[Stored data]
----------------------------------------
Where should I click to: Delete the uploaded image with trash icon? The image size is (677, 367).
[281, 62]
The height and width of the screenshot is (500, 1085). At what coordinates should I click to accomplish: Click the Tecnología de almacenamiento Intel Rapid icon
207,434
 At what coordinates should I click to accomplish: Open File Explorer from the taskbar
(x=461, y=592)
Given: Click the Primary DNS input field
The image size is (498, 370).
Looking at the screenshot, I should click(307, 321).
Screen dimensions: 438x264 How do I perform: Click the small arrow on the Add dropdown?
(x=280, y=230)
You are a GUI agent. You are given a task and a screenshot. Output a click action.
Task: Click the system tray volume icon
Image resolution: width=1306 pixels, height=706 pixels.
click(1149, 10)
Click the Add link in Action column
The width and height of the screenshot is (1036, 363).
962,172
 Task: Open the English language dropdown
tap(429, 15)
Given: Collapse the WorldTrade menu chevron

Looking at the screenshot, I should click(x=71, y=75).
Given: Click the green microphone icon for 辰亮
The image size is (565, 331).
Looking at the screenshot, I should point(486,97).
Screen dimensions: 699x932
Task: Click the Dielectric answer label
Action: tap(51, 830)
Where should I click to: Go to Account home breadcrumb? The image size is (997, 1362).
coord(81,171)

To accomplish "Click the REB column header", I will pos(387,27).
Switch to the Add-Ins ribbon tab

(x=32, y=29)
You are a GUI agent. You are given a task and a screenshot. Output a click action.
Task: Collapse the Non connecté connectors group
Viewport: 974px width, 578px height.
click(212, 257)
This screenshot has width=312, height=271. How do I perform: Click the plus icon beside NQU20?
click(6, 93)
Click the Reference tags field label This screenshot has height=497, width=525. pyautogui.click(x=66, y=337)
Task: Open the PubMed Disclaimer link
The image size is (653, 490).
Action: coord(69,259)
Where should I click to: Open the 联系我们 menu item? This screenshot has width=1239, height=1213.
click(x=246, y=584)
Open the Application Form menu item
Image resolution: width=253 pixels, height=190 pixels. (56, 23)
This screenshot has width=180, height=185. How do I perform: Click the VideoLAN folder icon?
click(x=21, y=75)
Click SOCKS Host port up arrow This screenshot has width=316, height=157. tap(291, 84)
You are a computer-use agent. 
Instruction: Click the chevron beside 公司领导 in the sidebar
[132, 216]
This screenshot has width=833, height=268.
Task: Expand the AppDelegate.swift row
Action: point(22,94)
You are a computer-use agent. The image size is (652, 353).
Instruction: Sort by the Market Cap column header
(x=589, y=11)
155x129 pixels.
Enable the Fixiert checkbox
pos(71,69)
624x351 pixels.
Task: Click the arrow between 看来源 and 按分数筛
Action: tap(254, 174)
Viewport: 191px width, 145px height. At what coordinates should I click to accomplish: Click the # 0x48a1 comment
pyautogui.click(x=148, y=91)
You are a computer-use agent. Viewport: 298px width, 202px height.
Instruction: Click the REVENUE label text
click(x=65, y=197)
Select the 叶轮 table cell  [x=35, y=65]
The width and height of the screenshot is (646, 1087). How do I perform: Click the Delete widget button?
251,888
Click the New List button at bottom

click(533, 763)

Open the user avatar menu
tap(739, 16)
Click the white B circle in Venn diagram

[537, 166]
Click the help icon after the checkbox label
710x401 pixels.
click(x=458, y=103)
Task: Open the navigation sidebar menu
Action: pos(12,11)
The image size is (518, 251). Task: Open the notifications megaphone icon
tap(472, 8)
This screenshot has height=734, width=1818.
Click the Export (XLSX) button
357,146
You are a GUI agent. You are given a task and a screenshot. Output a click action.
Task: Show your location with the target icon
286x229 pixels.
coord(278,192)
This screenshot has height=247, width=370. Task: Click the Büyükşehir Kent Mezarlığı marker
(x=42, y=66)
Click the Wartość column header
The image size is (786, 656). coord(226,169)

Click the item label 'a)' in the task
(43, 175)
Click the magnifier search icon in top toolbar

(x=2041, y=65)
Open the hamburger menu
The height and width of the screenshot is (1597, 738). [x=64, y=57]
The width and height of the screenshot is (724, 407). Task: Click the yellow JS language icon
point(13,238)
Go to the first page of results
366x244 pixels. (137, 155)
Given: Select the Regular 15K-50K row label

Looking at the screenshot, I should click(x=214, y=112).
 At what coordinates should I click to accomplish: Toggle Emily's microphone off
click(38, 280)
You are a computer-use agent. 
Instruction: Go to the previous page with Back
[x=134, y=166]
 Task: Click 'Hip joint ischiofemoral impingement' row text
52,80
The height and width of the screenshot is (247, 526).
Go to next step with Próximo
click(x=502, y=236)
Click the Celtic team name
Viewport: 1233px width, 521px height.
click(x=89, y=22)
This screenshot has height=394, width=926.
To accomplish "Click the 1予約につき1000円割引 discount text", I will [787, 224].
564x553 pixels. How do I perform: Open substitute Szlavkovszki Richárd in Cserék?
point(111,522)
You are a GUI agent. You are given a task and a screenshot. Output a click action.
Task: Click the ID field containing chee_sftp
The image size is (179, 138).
----------------------------------------
▸ **ACTION ITEM**:
Which lines in the data above hold the word "computer"? Return each of them.

▸ **EXPECTED ANSWER**:
You are a computer-use agent. 
You are a computer-use agent. The image size is (652, 353).
You are a computer-use agent. Viewport: 298px width, 202px height.
You are a computer-use agent. 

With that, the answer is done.